WHAT YOU SHOULD DO:
Repeat exactly, and only, the lines below starting at the line that contains "Where should I click to: Click the Address" and ending at the line that contains "The height and width of the screenshot is (644, 611).", inclusive of both.
· · · · · · ·
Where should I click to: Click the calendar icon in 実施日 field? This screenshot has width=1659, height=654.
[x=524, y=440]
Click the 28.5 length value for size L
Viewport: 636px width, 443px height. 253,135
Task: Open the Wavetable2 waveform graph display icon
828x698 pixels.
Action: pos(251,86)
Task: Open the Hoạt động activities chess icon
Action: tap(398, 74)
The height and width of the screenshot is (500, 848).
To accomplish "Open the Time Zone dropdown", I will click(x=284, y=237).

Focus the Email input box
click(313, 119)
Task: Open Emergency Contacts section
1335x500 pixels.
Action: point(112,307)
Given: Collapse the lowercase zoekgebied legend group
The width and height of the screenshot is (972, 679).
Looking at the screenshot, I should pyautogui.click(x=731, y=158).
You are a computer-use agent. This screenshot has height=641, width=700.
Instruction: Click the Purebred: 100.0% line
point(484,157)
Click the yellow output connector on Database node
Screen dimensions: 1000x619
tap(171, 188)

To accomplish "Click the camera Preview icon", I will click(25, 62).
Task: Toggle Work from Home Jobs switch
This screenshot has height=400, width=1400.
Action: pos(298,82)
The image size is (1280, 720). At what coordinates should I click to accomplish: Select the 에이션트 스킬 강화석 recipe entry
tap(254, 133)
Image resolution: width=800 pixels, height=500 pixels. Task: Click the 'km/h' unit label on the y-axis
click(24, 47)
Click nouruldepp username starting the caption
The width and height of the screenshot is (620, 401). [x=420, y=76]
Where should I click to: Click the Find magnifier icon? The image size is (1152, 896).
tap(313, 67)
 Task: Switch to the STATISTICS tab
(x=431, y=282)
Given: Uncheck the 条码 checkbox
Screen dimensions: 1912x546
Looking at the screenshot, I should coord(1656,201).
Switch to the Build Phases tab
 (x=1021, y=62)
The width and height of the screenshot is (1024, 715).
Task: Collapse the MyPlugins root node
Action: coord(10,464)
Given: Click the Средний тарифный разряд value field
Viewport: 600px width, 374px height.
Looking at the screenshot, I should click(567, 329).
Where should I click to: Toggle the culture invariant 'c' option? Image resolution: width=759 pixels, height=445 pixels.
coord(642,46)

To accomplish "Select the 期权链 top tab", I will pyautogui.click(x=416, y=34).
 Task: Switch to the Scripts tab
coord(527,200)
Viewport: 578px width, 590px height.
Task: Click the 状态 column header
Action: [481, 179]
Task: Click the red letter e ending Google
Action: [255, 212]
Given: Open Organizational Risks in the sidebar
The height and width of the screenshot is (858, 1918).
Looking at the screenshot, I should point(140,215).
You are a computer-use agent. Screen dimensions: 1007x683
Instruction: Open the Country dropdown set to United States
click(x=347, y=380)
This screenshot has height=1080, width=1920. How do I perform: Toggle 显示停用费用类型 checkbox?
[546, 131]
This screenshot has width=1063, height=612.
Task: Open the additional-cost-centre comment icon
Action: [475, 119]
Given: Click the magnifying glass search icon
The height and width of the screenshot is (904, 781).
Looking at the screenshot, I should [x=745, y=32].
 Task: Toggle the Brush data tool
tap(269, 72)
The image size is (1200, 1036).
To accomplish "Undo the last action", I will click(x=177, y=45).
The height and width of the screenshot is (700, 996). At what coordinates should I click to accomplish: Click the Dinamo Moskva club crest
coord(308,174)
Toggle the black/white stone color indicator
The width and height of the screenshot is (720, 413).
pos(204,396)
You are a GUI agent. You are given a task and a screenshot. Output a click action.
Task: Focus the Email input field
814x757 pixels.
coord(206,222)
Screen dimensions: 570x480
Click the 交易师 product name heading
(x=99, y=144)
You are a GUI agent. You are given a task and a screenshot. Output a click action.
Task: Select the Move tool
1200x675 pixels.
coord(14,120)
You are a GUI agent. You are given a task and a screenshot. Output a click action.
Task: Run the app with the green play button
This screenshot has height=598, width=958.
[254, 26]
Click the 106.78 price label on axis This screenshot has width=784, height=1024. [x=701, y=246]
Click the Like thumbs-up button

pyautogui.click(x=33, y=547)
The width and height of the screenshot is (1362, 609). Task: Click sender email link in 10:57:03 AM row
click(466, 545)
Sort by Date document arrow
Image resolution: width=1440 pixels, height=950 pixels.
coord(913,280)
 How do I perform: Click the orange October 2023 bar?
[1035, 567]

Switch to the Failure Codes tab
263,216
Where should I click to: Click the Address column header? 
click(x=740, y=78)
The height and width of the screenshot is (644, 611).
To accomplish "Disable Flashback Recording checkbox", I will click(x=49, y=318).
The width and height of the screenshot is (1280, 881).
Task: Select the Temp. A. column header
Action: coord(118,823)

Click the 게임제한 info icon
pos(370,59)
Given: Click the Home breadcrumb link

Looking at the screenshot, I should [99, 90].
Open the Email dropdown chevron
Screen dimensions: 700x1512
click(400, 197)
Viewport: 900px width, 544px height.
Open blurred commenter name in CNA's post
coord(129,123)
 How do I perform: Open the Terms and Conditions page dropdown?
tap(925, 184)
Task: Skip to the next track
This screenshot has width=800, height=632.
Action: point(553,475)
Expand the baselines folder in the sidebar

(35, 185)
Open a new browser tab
· · · · · · ·
RESPONSE TO THE EXERCISE:
Where should I click to: Click the Address column header? 
click(x=740, y=78)
The height and width of the screenshot is (644, 611).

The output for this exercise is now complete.